Biotech venture capitalists make their money by seeing the future better than most of us, and three of them shared their insights at the STAT Summit. They talked about cell therapies and other efforts to harness the body’s own disease-fighting abilities, but also how to more efficiently develop traditional small-molecule drugs using new technology.
“I think there’s actually an angle to making small molecules cool again,” Dr. Krishna Yeshwant, a general partner at GV, Alphabet’s venture capital investing arm, said during a panel called “Building the Next Big Thing.” He said GV is investing in companies working to make clinical trials more efficient. Part of the reason for the success in developing new treatments for cancers and rare diseases is that those are the only trials VCs can afford, he noted: “What if you could run a cardiology clinical trial or a diabetes clinical trial for a tenth the price?”

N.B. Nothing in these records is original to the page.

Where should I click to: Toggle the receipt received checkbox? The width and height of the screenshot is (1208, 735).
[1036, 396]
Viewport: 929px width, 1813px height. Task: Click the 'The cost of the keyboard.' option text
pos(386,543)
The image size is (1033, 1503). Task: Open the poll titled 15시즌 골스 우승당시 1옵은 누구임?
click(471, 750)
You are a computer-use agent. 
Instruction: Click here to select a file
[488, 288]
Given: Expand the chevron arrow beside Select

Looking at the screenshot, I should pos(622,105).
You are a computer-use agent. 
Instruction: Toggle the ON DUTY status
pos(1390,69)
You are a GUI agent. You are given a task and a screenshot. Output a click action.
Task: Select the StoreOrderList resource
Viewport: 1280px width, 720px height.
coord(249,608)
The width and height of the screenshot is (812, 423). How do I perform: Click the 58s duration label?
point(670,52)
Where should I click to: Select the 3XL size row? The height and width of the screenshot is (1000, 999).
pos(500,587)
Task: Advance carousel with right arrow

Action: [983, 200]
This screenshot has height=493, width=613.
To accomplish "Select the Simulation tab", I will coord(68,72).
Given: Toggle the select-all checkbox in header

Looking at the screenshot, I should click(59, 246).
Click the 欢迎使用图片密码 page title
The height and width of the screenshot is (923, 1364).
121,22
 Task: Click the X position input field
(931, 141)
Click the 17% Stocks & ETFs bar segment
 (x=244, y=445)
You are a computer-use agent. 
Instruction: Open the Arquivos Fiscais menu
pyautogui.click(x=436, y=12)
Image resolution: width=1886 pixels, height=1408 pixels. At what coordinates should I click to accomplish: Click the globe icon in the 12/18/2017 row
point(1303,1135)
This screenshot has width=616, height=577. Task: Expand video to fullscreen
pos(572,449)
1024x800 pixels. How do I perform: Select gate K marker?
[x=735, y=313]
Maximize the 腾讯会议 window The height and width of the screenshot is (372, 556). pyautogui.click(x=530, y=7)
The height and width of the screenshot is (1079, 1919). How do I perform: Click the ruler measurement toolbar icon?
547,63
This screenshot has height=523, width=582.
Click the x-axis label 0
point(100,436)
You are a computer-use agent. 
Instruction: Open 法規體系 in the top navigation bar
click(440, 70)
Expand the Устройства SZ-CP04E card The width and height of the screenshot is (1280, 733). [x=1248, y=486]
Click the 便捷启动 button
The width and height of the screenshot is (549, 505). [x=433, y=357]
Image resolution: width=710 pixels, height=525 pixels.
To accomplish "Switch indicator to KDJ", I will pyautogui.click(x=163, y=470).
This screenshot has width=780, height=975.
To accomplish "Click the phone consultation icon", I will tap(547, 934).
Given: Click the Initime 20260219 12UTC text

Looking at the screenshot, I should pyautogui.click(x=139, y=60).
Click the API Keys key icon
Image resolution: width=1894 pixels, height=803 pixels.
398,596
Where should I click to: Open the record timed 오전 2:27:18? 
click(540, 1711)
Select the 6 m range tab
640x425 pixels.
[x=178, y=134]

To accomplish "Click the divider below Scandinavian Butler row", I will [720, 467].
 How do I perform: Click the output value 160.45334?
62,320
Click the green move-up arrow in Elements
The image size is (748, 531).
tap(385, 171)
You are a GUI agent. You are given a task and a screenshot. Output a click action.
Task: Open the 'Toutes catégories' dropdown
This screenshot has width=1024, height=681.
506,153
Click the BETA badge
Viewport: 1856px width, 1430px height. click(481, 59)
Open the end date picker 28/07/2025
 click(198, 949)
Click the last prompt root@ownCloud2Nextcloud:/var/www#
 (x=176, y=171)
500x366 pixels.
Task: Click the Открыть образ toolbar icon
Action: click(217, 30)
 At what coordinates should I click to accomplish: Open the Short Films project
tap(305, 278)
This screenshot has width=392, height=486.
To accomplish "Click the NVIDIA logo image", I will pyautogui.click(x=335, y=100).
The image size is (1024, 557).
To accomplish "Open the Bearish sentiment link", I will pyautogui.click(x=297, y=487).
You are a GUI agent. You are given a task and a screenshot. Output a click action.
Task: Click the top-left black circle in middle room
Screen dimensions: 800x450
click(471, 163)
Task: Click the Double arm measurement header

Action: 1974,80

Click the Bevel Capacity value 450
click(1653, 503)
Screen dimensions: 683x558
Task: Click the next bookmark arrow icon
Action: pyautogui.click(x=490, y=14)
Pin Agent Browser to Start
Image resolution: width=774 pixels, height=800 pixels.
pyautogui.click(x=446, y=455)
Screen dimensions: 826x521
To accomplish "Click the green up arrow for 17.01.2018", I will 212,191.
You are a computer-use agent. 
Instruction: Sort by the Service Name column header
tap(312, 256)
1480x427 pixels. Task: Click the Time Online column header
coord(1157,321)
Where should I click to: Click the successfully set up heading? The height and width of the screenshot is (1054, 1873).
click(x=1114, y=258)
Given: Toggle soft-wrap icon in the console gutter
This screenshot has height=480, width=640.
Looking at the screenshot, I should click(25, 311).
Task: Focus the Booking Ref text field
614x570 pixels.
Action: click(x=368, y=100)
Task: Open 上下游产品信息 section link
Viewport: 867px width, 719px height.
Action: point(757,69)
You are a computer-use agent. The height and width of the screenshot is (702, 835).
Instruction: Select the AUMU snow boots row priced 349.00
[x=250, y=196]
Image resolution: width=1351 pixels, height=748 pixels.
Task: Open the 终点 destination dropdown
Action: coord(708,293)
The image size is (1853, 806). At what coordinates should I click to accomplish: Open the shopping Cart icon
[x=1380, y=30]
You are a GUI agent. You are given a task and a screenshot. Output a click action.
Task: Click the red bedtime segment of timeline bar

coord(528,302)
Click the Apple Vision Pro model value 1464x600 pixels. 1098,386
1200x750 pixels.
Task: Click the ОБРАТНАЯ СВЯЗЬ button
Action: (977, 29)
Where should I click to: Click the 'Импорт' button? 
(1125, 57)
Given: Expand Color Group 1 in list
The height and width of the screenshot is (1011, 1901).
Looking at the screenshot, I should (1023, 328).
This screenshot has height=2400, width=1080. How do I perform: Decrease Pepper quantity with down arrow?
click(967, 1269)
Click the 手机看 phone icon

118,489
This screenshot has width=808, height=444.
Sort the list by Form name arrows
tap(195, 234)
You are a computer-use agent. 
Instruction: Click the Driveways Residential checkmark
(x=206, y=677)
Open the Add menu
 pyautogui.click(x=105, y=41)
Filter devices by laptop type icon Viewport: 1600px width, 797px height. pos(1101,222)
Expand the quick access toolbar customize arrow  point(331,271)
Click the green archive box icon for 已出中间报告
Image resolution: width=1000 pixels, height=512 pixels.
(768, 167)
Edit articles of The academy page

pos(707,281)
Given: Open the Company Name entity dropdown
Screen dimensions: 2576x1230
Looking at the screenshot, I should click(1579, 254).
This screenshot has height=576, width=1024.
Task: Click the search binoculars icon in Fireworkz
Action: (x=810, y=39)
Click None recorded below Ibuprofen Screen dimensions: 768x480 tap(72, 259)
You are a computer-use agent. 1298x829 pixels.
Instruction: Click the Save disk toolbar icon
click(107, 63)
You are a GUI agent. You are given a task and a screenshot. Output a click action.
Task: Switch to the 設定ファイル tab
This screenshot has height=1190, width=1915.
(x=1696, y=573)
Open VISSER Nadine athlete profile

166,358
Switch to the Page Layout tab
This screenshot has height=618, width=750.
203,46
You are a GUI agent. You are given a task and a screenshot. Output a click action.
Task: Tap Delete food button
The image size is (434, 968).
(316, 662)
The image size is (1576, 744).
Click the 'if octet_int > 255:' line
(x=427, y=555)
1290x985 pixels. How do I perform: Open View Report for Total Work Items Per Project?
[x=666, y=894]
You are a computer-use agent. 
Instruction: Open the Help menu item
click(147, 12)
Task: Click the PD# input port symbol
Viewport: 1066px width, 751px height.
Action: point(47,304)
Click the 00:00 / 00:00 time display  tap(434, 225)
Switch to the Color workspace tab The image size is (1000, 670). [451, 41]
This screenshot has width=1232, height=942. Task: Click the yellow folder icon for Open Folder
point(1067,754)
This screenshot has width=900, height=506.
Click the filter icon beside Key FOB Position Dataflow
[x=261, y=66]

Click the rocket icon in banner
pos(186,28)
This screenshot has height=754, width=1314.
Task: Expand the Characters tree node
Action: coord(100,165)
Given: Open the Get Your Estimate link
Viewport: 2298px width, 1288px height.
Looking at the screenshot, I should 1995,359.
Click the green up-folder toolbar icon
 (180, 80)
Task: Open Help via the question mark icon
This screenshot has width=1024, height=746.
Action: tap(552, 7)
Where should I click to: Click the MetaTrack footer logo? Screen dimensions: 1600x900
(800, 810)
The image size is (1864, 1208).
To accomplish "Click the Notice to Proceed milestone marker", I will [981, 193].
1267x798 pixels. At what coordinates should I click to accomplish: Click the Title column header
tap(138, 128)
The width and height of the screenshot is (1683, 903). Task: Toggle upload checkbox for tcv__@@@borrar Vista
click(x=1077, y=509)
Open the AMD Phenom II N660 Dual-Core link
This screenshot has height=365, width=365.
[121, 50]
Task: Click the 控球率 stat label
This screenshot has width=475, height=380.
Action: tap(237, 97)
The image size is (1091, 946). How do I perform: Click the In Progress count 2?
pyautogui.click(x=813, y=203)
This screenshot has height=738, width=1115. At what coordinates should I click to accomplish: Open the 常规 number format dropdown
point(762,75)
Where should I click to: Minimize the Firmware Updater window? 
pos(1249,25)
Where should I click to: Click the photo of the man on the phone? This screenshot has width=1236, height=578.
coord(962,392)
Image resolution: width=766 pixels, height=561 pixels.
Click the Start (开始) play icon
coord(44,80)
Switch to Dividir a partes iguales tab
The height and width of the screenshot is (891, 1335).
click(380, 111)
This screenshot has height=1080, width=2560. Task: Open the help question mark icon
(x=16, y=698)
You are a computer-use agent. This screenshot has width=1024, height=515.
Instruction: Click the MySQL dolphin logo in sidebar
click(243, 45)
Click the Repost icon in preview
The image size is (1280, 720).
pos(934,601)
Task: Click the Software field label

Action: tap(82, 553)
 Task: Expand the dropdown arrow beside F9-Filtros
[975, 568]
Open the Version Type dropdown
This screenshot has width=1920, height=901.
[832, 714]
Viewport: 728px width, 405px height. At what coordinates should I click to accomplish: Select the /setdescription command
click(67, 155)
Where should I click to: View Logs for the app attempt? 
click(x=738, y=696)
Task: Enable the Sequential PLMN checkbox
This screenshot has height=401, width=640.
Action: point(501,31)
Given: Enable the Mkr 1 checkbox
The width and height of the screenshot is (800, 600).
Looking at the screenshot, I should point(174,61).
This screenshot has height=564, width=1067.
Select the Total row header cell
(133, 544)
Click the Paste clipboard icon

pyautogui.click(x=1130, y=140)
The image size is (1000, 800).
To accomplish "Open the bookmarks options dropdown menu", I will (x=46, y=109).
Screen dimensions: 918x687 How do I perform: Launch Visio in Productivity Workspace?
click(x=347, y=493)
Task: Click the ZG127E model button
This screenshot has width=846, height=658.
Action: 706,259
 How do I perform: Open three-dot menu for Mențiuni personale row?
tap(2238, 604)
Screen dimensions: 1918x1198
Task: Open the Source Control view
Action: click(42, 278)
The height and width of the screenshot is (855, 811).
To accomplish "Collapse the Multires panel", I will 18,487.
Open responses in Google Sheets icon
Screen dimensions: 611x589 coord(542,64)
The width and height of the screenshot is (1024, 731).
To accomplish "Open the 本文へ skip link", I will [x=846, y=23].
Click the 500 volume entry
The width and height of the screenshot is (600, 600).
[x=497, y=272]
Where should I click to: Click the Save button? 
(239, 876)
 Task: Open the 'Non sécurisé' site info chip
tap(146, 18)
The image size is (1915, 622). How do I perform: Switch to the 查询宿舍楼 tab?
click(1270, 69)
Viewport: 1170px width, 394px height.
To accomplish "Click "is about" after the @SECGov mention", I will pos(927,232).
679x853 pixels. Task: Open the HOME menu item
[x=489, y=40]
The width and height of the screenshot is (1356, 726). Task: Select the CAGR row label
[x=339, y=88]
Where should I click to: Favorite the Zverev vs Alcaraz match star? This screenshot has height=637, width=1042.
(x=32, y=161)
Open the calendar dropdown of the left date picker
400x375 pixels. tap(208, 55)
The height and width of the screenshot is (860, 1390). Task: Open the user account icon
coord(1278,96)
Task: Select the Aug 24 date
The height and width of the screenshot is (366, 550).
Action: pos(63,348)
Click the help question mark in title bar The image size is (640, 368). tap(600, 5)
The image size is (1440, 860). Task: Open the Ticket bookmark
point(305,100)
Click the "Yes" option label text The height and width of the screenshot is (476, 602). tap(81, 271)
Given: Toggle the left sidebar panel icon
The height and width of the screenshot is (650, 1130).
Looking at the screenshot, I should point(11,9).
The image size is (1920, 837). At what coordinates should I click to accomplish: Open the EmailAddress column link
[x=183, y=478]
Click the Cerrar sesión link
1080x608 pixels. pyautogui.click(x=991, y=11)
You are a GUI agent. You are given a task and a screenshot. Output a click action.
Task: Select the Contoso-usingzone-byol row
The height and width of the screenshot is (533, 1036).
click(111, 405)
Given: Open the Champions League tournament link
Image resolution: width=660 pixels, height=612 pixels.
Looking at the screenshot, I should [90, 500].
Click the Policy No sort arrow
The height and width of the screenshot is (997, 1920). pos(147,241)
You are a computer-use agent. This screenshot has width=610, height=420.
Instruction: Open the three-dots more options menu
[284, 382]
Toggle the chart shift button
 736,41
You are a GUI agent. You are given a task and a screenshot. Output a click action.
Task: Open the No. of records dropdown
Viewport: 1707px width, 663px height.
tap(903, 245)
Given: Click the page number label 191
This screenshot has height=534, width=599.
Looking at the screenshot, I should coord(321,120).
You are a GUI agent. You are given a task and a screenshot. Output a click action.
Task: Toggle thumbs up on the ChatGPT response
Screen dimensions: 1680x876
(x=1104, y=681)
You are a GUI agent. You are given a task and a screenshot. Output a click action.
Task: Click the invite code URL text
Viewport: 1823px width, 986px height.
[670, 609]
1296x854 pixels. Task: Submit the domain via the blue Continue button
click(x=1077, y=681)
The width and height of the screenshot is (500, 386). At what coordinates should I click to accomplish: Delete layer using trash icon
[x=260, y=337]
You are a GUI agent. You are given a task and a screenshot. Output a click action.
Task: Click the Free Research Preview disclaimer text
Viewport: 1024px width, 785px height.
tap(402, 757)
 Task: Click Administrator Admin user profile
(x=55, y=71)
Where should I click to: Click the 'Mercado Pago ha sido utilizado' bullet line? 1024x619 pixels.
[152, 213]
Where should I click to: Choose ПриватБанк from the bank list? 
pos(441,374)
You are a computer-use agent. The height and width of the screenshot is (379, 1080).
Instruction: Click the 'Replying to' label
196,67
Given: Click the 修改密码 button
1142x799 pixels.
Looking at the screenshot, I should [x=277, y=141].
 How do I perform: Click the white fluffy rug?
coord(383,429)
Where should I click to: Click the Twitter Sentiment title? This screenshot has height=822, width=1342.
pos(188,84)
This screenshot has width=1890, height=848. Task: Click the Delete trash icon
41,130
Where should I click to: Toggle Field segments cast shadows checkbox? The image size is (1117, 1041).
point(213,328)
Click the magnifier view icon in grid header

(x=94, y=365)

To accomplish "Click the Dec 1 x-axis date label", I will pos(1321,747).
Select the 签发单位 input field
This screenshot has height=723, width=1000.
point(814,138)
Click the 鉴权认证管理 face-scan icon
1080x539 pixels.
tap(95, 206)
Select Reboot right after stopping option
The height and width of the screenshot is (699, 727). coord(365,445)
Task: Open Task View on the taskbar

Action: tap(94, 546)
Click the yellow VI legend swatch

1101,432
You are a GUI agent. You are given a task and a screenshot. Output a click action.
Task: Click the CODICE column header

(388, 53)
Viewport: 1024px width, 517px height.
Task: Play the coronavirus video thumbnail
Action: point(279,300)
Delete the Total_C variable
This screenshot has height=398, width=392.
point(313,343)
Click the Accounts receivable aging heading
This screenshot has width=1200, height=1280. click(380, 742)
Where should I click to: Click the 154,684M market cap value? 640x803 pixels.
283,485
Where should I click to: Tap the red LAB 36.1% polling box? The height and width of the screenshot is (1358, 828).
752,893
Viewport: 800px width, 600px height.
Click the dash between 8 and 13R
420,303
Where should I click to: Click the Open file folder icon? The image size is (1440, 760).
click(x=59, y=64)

NEA partner Dr. Sara Nayeem said she is looking at companies using new tools, from macrophages to natural killer cells, gene editing, and allogeneic products, to make cell therapies more broadly applicable and move them into solid tumors, reduce manufacturing costs, and cut delays in delivering therapy to patients.
Julie Grant, a partner at Canaan, highlighted efforts to go beyond existing immunotherapies that exploit the body’s own disease-fighting machinery, including work on bispecifics and “degraders,” molecules that destroy disease-causing proteins.
“What I’ve been really amazed about is frankly the way we’ve been able to create drugs that have more to do with harnessing the inherent power of the human body,” she said.